Nothing but the text belongs in the answer: the listing below, copied exactly, without pictures.

━━━━━ GIVEN DATA ━━━━━

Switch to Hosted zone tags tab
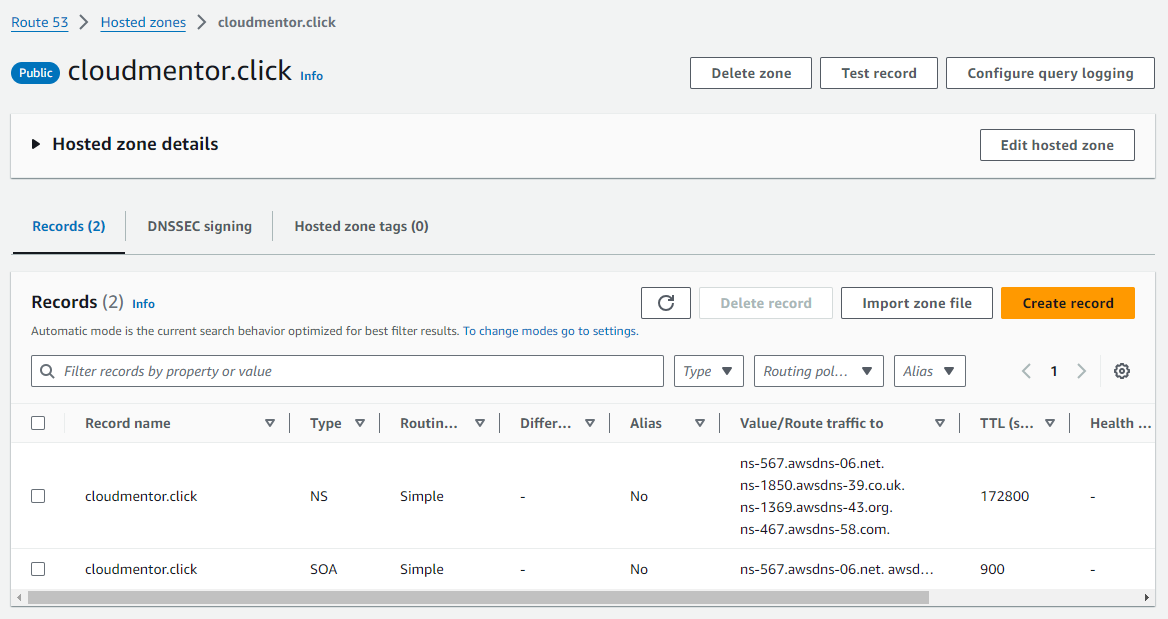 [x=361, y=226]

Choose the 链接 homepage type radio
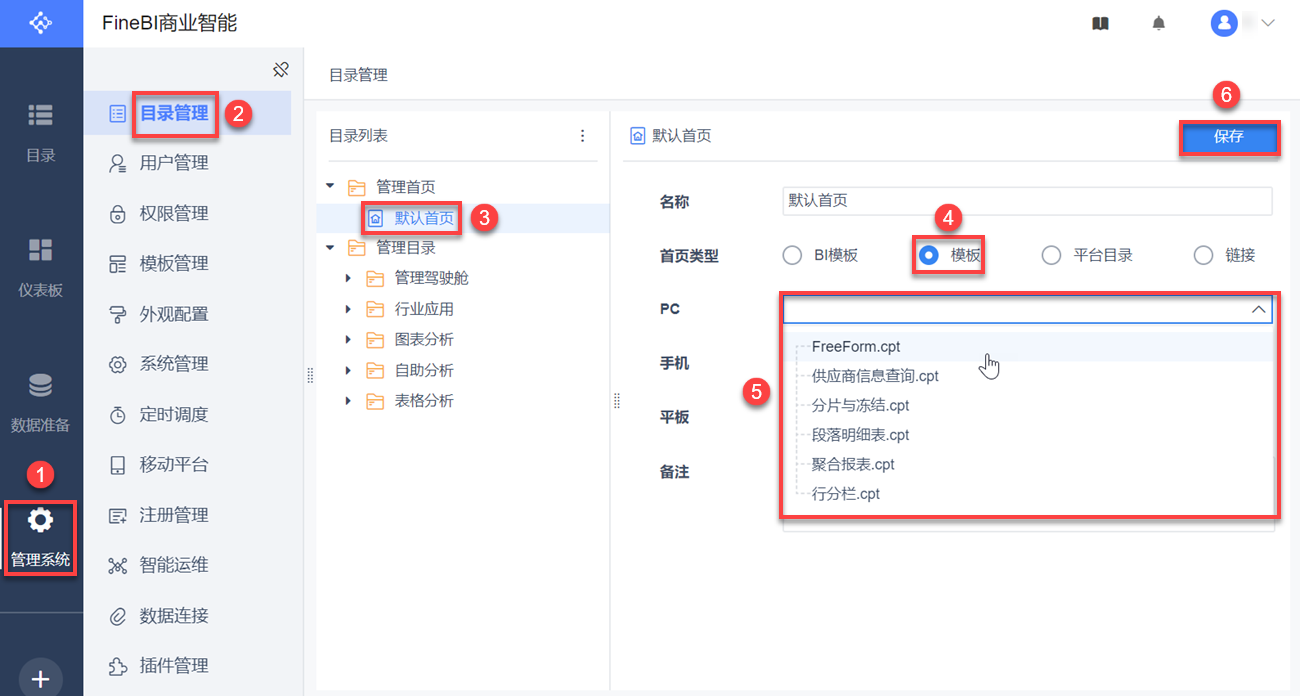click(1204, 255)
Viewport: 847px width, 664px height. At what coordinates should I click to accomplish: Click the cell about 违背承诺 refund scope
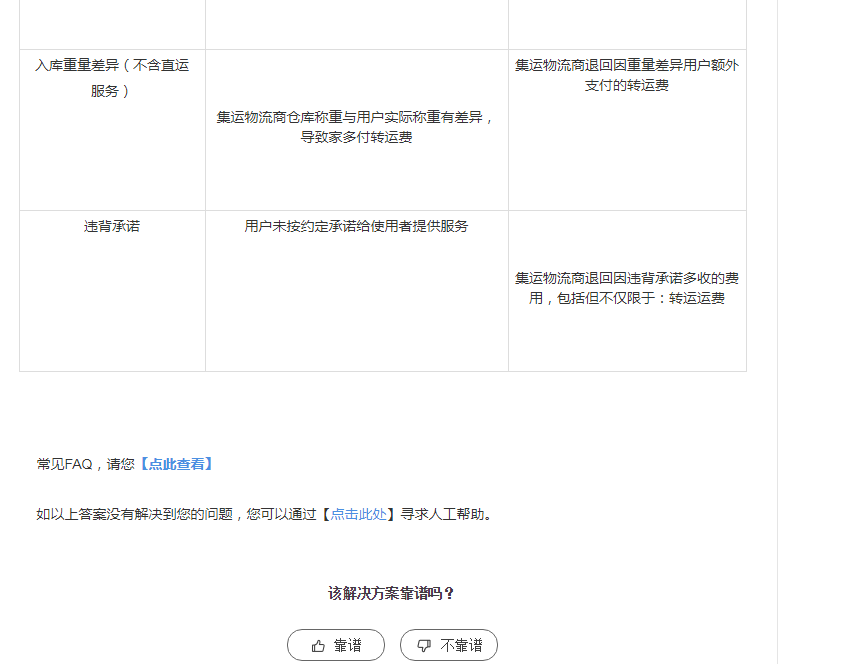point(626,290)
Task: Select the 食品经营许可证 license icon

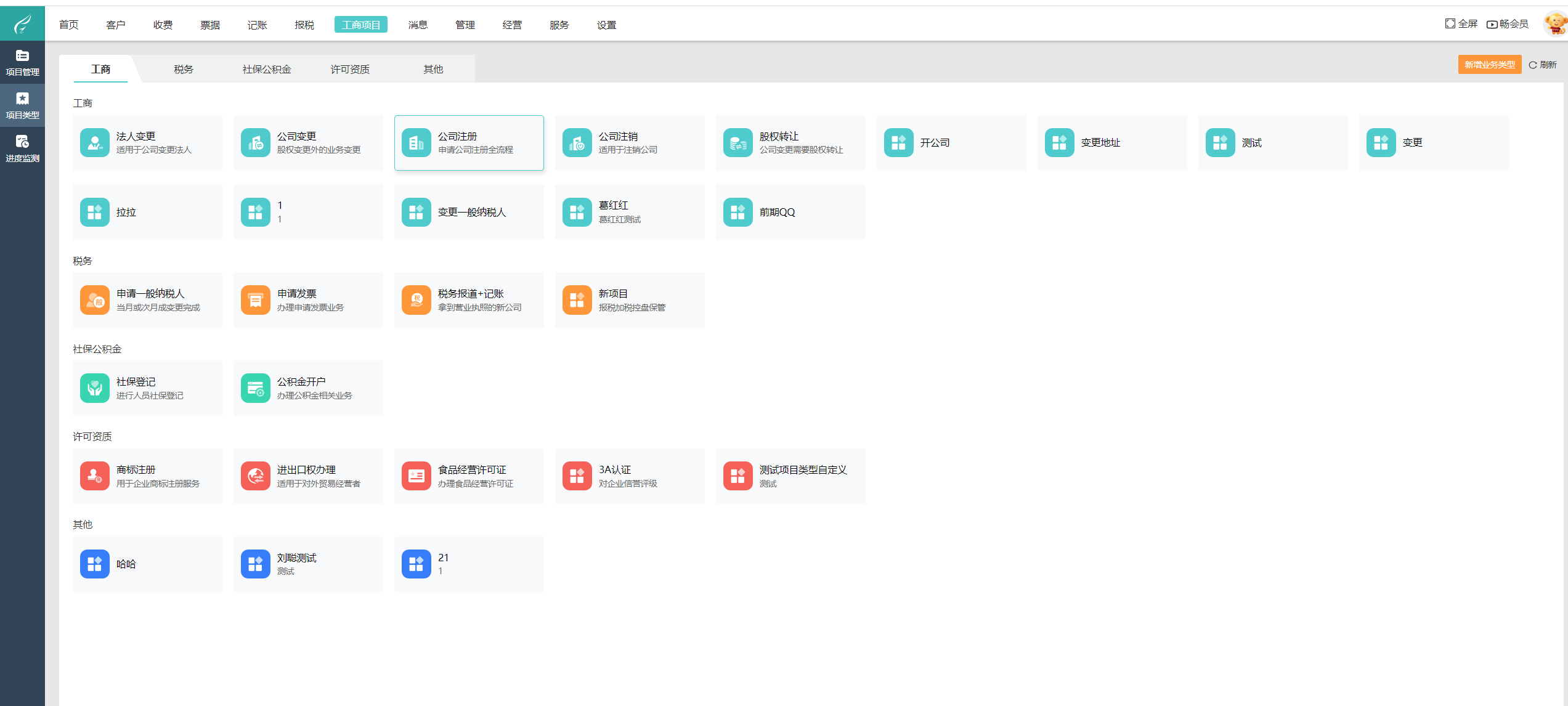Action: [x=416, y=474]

━━━━━

= SOLUTION FOR THIS TASK =
Switch to Hosted zone tags tab
 [x=361, y=226]

Choose the 链接 homepage type radio
click(1204, 255)
Viewport: 847px width, 664px height. At what coordinates should I click to accomplish: Click the cell about 违背承诺 refund scope
point(626,290)
Task: Select the 食品经营许可证 license icon

Action: [x=416, y=474]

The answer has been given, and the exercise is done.